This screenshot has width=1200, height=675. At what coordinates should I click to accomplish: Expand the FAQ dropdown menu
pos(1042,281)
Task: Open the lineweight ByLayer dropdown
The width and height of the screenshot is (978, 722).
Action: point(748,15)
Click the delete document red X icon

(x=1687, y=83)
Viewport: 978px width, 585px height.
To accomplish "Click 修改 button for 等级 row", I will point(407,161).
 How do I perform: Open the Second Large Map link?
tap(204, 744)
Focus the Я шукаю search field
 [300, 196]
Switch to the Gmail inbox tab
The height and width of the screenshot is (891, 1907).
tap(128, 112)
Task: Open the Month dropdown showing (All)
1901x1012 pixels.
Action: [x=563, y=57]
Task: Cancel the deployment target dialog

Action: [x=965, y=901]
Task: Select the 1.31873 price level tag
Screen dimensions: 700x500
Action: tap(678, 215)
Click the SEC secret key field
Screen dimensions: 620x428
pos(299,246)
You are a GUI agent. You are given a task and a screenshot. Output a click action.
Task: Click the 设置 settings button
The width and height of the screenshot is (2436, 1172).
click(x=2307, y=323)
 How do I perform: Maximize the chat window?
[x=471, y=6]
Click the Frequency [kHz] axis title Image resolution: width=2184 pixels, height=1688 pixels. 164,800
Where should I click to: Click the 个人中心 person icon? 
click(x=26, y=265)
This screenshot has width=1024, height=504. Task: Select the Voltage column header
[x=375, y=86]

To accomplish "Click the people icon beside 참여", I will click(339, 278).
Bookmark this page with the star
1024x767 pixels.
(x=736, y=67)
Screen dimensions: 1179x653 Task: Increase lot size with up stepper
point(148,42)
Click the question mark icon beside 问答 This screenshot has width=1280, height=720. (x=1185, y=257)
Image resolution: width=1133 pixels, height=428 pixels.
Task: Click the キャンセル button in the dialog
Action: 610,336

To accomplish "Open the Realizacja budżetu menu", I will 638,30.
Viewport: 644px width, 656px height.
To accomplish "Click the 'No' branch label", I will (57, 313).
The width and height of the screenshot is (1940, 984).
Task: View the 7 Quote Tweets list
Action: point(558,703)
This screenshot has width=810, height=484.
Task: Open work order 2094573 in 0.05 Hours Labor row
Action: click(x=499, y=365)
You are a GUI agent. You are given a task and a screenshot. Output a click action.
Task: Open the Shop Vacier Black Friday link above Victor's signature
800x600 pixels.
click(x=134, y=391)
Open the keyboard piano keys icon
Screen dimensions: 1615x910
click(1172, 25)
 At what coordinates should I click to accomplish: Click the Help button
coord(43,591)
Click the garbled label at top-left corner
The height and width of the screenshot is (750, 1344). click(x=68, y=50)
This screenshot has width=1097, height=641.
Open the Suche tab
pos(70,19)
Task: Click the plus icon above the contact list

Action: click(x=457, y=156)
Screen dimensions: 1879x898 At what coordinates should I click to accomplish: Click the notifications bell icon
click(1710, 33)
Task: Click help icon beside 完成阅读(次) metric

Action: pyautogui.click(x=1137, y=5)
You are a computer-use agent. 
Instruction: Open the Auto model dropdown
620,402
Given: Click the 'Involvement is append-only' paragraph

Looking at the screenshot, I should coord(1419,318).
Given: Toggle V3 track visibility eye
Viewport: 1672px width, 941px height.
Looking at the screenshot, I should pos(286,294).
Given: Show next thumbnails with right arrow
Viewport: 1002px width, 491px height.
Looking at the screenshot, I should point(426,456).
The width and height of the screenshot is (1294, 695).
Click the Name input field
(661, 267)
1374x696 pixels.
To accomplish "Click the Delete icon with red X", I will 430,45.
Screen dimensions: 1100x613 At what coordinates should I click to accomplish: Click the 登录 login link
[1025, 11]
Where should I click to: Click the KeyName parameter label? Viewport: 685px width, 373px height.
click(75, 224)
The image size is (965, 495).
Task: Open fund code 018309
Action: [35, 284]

-=-=-=-=-

Action item:
Repeat word for word from the line holding "Given: Toggle V3 track visibility eye" down to the last line above, including both.

Final answer:
Given: Toggle V3 track visibility eye
Viewport: 1672px width, 941px height.
Looking at the screenshot, I should pos(286,294).
Given: Show next thumbnails with right arrow
Viewport: 1002px width, 491px height.
Looking at the screenshot, I should point(426,456).
The width and height of the screenshot is (1294, 695).
Click the Name input field
(661, 267)
1374x696 pixels.
To accomplish "Click the Delete icon with red X", I will 430,45.
Screen dimensions: 1100x613 At what coordinates should I click to accomplish: Click the 登录 login link
[1025, 11]
Where should I click to: Click the KeyName parameter label? Viewport: 685px width, 373px height.
click(75, 224)
The image size is (965, 495).
Task: Open fund code 018309
Action: [35, 284]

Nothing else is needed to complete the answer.